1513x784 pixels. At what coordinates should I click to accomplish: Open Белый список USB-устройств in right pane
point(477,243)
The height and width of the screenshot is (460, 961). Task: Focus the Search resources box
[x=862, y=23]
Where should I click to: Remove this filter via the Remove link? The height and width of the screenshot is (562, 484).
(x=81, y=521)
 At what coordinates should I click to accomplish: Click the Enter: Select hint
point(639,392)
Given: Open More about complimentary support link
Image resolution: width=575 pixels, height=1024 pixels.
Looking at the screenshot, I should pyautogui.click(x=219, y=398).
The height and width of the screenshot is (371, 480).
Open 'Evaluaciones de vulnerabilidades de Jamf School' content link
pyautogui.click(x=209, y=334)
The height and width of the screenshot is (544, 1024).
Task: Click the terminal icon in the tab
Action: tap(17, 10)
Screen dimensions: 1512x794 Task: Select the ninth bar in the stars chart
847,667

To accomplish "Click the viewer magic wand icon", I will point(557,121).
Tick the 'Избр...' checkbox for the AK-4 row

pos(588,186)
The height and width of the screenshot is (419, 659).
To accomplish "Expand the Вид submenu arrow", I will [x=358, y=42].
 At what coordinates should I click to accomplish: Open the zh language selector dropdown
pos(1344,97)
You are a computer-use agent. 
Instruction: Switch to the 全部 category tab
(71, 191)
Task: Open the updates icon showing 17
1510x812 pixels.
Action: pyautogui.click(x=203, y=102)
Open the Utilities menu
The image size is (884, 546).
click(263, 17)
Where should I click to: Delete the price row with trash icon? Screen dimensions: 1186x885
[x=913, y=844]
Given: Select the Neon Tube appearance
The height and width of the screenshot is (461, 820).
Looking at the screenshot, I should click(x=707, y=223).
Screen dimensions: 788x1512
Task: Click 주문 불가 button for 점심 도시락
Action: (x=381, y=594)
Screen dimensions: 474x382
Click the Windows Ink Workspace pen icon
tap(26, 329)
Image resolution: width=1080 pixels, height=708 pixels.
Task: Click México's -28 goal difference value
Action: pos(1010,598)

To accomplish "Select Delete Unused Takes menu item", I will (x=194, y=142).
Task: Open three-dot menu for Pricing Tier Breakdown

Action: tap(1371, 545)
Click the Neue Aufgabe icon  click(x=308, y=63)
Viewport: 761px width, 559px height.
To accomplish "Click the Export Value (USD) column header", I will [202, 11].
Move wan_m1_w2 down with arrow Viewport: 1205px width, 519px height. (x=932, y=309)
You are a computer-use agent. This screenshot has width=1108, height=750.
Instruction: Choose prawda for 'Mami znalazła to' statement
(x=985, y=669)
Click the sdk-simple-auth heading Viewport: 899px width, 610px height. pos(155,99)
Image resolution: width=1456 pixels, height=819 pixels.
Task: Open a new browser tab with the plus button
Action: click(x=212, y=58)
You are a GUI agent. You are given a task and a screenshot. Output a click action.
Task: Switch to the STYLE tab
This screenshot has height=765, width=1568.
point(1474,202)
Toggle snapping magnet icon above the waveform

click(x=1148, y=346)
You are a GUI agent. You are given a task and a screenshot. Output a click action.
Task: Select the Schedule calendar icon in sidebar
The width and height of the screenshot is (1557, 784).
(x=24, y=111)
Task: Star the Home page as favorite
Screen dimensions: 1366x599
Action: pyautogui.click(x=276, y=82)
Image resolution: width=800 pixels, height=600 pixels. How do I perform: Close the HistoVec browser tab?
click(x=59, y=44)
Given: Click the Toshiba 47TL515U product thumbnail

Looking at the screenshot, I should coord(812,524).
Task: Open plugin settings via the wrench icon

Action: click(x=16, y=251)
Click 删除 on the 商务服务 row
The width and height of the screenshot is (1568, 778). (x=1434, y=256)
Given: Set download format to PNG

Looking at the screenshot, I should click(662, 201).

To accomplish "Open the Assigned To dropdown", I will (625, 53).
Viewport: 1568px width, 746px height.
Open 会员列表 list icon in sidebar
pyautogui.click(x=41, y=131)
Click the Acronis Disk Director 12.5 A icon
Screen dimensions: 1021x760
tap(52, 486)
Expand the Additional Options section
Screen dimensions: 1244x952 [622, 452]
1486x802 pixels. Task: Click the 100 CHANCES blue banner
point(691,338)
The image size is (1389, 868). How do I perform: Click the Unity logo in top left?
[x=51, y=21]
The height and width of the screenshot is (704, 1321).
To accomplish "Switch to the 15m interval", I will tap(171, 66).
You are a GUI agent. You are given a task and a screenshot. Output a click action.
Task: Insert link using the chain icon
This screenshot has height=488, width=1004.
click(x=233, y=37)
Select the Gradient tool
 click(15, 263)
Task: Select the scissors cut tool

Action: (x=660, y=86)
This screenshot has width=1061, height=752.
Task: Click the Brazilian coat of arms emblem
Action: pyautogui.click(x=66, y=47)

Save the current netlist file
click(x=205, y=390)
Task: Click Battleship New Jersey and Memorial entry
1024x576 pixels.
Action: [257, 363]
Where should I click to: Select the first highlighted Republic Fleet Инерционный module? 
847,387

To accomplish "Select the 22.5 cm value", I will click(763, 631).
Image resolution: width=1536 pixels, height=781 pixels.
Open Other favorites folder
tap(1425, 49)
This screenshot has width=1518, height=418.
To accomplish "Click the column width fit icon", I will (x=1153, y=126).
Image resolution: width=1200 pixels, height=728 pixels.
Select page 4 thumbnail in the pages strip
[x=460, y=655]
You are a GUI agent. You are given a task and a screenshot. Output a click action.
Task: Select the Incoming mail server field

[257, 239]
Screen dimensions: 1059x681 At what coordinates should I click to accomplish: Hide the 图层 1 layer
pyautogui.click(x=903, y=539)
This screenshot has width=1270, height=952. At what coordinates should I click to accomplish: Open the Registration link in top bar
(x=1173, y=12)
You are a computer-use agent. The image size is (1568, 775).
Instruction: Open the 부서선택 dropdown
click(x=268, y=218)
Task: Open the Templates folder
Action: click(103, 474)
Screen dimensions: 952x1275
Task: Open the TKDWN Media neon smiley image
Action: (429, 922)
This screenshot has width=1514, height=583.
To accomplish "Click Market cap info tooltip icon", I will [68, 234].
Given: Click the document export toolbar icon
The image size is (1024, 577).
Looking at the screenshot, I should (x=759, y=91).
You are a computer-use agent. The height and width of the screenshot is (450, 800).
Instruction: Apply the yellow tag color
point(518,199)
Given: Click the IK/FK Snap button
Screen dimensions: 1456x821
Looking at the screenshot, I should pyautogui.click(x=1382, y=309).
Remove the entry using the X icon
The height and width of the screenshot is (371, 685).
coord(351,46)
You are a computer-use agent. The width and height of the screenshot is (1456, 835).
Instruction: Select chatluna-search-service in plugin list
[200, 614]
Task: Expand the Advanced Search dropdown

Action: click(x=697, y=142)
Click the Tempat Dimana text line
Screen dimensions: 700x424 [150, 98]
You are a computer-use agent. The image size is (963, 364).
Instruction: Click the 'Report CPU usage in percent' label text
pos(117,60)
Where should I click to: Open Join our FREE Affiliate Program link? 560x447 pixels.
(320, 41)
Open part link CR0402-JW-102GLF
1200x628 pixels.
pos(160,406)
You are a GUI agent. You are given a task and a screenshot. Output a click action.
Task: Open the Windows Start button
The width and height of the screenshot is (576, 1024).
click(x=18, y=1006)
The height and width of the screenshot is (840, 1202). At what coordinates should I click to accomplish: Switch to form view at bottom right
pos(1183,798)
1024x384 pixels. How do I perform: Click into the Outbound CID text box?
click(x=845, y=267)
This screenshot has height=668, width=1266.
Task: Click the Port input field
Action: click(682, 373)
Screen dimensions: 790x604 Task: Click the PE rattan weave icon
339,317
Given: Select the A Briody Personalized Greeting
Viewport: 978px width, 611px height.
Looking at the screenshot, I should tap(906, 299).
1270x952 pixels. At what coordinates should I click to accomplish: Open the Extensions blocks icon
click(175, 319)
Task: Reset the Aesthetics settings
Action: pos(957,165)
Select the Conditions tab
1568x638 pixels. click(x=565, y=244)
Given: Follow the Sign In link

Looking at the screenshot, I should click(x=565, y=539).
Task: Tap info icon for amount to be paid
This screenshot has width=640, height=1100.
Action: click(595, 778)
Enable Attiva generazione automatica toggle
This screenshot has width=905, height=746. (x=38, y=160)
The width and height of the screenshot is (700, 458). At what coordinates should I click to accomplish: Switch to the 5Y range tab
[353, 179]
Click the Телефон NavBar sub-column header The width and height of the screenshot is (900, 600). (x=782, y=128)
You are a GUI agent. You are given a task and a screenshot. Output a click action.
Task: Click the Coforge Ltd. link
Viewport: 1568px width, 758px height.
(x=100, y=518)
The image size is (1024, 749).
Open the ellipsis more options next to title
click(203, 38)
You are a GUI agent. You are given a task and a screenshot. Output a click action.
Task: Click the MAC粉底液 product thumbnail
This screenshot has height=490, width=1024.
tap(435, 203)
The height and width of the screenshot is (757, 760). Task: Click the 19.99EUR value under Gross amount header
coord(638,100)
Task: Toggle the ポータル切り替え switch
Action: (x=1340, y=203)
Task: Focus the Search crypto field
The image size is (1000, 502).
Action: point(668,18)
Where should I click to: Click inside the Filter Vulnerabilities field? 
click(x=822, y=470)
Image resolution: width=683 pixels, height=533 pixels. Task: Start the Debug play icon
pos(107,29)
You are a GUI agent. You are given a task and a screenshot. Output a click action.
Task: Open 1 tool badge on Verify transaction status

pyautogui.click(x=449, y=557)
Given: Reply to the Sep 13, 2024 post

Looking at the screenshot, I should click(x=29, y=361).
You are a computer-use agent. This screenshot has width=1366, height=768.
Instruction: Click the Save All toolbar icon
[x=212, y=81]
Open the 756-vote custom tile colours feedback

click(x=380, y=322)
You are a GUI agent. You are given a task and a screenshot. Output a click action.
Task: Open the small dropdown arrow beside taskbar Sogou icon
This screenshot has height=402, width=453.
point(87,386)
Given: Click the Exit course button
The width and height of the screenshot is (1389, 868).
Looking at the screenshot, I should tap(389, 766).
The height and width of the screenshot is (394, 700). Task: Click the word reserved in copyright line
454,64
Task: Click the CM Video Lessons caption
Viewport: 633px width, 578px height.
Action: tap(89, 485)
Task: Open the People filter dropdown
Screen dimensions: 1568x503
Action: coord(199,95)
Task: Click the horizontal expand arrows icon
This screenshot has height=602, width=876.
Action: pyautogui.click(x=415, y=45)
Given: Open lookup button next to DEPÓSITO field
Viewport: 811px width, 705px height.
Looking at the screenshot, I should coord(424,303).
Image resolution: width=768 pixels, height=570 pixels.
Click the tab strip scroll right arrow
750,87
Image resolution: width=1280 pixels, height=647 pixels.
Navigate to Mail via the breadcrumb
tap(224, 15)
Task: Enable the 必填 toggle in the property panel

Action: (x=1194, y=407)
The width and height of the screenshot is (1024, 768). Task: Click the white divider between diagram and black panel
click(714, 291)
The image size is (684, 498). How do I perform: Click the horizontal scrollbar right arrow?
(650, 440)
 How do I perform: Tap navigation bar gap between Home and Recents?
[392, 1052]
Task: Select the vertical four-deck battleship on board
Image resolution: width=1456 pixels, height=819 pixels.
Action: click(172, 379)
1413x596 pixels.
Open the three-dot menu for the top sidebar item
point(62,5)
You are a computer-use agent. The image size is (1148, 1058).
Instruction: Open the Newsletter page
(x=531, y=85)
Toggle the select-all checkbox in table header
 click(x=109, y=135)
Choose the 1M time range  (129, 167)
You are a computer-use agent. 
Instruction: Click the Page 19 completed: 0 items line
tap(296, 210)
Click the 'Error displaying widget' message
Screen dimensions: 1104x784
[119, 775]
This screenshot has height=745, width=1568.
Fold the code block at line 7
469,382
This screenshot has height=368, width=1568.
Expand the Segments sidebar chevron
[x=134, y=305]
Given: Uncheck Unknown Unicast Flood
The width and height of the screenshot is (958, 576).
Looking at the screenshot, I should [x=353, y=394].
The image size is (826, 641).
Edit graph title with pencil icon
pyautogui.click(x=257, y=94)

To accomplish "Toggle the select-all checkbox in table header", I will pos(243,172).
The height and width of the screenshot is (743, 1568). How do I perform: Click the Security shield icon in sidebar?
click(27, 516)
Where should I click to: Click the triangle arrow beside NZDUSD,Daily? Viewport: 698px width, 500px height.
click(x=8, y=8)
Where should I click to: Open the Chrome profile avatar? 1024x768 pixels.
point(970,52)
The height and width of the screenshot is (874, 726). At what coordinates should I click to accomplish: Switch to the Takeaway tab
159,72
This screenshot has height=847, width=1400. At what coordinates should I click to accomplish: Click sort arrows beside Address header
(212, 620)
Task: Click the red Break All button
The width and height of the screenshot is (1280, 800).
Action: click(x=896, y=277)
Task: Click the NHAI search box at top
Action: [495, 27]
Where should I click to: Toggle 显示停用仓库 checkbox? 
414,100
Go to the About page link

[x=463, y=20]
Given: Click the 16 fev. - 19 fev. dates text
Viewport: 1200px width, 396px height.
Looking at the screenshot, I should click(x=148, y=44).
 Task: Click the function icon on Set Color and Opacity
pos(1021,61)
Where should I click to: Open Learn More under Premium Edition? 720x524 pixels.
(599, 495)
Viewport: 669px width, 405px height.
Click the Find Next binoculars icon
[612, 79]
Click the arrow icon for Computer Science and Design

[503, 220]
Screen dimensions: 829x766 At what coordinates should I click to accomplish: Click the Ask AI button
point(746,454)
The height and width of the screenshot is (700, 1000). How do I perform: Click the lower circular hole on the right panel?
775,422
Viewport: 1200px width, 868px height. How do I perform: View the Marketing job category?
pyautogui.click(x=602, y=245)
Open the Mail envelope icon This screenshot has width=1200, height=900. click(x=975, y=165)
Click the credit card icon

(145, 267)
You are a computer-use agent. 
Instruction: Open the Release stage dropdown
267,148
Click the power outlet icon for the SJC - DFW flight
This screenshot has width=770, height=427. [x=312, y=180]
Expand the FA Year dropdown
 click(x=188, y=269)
§ §
• _WHAT YOU WILL DO_
State only how many lines of the listing above contain the word "category", treating uppercase and lowercase letters as distinct.

• _ANSWER TO THIS TASK_
2